The main issue was whether the tap line railroads, primarily owned by lumber companies, should be classified as common carriers or merely plant facilities, thus impacting their ability to participate in joint rates and receive allowances from trunk lines.

  • Was the tap line railroads owned by lumber companies treated as common carriers?
  • Was the tap line railroads treated as plant facilities only?
  • Did the tap line railroads get to join joint rates and get allowances from trunk lines?

Holding — Day, J.

The U.S. Supreme Court held that the tap lines were indeed common carriers and not merely plant facilities, thereby affirming the U.S. Commerce Court's decision to annul the ICC’s order.

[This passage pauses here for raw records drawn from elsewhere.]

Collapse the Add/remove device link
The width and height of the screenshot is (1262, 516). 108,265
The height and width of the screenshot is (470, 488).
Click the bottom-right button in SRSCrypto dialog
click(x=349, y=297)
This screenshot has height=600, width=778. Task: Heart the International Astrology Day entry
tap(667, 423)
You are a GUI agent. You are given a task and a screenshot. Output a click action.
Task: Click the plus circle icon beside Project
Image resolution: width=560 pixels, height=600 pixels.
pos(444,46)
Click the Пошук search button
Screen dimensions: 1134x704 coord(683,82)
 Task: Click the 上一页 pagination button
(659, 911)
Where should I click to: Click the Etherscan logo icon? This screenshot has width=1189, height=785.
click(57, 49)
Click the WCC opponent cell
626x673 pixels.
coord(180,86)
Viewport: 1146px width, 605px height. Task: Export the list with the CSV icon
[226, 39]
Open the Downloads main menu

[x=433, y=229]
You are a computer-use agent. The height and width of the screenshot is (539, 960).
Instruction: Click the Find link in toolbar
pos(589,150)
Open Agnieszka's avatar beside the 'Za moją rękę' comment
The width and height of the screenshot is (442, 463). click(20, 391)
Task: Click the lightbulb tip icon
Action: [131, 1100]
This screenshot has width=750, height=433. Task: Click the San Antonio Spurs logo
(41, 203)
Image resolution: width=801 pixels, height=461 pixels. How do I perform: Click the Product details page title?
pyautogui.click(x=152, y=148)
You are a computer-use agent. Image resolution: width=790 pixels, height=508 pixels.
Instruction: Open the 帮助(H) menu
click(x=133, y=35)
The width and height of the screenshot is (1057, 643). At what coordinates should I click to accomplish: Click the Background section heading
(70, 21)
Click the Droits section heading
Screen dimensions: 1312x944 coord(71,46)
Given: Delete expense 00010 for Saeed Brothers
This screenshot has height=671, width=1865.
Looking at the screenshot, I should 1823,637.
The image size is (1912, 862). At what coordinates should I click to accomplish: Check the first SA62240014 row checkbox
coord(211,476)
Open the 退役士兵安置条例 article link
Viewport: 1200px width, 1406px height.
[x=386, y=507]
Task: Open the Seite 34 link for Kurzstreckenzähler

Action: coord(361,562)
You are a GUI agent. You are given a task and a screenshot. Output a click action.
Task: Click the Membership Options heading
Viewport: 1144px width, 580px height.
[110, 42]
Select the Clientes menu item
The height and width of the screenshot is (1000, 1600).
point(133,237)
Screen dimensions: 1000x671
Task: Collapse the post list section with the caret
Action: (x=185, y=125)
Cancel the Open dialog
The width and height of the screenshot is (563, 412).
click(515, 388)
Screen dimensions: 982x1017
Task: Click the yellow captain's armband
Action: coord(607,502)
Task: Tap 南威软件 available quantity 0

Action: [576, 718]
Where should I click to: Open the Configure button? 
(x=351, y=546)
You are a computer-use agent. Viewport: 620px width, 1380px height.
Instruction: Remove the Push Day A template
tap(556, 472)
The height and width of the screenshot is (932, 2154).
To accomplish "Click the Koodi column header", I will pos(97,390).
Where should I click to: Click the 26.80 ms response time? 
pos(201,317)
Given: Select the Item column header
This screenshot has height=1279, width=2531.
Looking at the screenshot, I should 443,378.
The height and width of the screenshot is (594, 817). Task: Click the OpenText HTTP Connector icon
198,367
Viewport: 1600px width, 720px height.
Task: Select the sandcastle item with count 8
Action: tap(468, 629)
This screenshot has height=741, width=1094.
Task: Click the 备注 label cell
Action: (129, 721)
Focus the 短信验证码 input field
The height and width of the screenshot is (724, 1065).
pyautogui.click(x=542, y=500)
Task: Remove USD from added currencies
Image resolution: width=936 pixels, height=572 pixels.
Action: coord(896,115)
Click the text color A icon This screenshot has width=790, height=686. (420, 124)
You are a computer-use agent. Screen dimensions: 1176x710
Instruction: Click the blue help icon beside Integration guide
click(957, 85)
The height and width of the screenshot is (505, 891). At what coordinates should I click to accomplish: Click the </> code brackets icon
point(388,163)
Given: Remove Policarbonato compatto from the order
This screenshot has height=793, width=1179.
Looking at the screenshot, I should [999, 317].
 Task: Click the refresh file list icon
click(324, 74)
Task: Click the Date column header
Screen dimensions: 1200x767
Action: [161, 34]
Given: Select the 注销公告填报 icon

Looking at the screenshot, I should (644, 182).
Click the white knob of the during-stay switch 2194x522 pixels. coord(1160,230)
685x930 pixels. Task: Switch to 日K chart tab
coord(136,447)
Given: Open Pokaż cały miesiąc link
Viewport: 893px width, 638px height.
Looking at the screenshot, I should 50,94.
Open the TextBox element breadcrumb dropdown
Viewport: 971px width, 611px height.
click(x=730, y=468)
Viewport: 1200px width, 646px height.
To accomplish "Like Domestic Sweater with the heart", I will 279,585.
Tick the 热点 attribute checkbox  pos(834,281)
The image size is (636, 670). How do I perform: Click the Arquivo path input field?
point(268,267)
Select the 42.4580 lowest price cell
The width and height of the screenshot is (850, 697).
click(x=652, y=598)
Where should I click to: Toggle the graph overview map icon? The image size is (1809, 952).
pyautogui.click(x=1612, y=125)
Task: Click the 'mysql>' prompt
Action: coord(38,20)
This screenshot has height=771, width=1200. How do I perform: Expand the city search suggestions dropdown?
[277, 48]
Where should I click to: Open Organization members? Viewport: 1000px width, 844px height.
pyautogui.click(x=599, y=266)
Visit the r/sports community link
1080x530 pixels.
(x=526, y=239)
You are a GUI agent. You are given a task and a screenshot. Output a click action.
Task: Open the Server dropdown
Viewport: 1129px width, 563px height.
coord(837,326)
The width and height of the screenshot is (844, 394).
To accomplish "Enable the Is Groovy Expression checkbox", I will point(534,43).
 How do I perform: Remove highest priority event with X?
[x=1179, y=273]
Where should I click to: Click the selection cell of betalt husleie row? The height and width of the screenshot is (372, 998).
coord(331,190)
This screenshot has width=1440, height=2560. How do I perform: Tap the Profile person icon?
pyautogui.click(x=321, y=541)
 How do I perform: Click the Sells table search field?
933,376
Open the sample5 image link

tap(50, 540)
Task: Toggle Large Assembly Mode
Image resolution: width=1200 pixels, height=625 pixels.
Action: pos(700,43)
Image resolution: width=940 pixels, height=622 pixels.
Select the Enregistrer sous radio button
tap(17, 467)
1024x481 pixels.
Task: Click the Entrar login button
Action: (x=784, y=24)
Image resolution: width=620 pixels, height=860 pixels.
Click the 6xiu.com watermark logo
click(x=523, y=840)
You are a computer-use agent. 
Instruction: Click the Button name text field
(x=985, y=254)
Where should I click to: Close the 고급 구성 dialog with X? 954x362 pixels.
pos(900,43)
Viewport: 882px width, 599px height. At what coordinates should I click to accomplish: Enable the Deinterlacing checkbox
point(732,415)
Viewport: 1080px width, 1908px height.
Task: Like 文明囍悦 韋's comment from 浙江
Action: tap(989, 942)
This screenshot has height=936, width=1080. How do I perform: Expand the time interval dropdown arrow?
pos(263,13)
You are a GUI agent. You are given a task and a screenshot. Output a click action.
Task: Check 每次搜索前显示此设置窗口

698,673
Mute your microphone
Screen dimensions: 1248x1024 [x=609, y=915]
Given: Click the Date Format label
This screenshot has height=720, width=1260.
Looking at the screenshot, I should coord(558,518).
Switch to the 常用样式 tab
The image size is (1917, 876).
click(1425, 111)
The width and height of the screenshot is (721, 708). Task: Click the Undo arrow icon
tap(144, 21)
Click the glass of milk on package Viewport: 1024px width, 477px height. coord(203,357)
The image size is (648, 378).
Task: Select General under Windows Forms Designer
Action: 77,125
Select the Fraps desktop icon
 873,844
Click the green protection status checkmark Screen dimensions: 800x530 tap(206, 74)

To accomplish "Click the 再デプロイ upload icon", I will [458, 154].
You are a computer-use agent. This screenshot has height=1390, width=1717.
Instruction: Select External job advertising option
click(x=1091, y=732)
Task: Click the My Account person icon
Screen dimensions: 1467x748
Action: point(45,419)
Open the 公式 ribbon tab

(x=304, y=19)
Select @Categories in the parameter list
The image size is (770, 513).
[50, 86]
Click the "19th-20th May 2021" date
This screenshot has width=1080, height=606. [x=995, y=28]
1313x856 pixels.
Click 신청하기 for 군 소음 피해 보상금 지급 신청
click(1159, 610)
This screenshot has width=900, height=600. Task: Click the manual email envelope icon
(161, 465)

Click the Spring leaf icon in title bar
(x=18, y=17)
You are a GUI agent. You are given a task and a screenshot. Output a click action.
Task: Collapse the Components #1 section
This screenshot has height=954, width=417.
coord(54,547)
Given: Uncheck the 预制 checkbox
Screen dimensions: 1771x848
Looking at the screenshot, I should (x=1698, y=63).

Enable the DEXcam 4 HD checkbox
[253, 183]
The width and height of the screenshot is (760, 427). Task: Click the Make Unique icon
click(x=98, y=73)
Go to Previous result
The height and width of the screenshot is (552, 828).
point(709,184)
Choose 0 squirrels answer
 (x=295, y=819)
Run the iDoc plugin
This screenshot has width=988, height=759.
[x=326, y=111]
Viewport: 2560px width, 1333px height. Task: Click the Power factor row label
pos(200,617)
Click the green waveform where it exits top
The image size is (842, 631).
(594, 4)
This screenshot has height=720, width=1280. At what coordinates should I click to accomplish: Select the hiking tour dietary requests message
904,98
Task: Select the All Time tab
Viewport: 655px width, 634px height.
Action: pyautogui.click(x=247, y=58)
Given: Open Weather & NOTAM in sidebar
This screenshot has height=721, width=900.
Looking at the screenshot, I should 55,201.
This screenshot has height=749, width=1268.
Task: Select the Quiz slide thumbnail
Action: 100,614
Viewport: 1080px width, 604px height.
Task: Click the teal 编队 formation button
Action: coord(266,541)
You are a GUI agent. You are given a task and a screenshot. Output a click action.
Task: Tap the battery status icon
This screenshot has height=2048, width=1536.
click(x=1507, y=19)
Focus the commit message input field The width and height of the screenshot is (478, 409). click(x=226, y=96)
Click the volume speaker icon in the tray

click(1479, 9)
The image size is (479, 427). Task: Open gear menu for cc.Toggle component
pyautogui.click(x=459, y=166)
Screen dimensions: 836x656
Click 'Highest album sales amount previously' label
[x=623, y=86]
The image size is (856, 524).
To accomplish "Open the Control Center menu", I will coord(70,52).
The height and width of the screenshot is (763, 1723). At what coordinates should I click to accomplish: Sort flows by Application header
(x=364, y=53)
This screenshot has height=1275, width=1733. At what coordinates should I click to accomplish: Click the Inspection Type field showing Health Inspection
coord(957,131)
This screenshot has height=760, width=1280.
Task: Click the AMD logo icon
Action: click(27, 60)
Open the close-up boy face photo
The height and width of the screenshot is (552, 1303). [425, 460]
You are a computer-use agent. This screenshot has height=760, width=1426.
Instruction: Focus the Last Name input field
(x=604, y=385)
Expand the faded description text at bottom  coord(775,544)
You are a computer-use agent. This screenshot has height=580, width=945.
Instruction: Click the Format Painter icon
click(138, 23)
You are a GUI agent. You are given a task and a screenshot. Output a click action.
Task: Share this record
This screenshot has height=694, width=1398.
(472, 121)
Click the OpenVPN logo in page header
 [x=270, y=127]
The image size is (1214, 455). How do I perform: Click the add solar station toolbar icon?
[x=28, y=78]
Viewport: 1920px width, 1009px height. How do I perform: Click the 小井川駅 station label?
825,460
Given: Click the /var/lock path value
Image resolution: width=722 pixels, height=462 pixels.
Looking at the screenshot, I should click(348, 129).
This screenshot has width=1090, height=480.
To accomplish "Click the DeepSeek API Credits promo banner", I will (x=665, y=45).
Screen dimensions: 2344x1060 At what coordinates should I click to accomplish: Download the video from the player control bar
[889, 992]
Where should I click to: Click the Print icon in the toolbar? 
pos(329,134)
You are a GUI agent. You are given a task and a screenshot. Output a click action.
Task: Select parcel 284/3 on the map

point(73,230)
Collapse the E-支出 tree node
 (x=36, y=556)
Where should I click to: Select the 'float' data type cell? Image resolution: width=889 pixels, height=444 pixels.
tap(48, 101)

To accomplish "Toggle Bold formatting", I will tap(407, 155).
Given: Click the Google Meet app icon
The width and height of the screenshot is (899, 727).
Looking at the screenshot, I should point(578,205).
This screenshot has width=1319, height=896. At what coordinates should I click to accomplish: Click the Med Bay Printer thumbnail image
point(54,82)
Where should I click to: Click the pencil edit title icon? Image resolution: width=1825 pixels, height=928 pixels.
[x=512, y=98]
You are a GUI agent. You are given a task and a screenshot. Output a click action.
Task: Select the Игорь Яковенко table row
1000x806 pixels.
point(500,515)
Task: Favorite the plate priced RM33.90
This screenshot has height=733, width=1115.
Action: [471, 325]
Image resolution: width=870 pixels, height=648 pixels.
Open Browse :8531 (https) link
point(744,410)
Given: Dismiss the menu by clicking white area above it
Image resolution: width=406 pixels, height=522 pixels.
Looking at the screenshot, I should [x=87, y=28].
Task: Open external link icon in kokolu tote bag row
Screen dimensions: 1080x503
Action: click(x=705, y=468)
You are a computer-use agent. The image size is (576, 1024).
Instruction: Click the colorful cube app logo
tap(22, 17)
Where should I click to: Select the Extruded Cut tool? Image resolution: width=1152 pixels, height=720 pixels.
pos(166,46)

  • Yes, the tap line railroads were treated as common carriers.
  • No, the tap line railroads were not treated as plant facilities only.
  • The tap line railroads were treated as common carriers and not just plant facilities.

Reasoning

The U.S. Supreme Court reasoned that the classification of a railroad as a common carrier does not depend on the extent of its use but rather on the right of the public to demand service from it. The Court noted that the tap lines were organized under state laws as common carriers, authorized to exercise eminent domain, and engaged in carrying goods for hire. Additionally, they were treated by other railroads as common carriers. The Court acknowledged that while the tap lines were owned by the lumber companies, such ownership was not inconsistent with state laws and was permissible under federal law due to the exemption in the Commodities Clause. The Court emphasized that the ICC erred by focusing on ownership rather than the public nature of the service provided. Thus, the tap lines were entitled to participate in joint rates with trunk lines, although the ICC retained the authority to regulate any discriminatory practices or disproportionate rate divisions.

  • The court explained that being a common carrier depended on the public's right to demand service, not on how much the railroad was used.
  • This meant the tap lines' state charters showed they were common carriers with eminent domain power and carried goods for hire.
  • The court noted that other railroads treated the tap lines as common carriers, which supported their status.
  • The court acknowledged that lumber company ownership existed but said ownership did not break state law or federal rules.
  • This mattered because federal law's Commodities Clause exemption allowed such ownership while still keeping carrier status.
  • The court found that the ICC had focused wrongly on ownership instead of the public nature of the service.
  • The result was that the tap lines were allowed to join in setting joint rates with larger trunk lines.
  • One consequence was that the ICC still kept power to stop discriminatory practices or unfair rate splits.

Key Rule

A railroad is a common carrier if it is organized as such under state law and provides transportation services to the public, regardless of the extent of its business or ownership structure.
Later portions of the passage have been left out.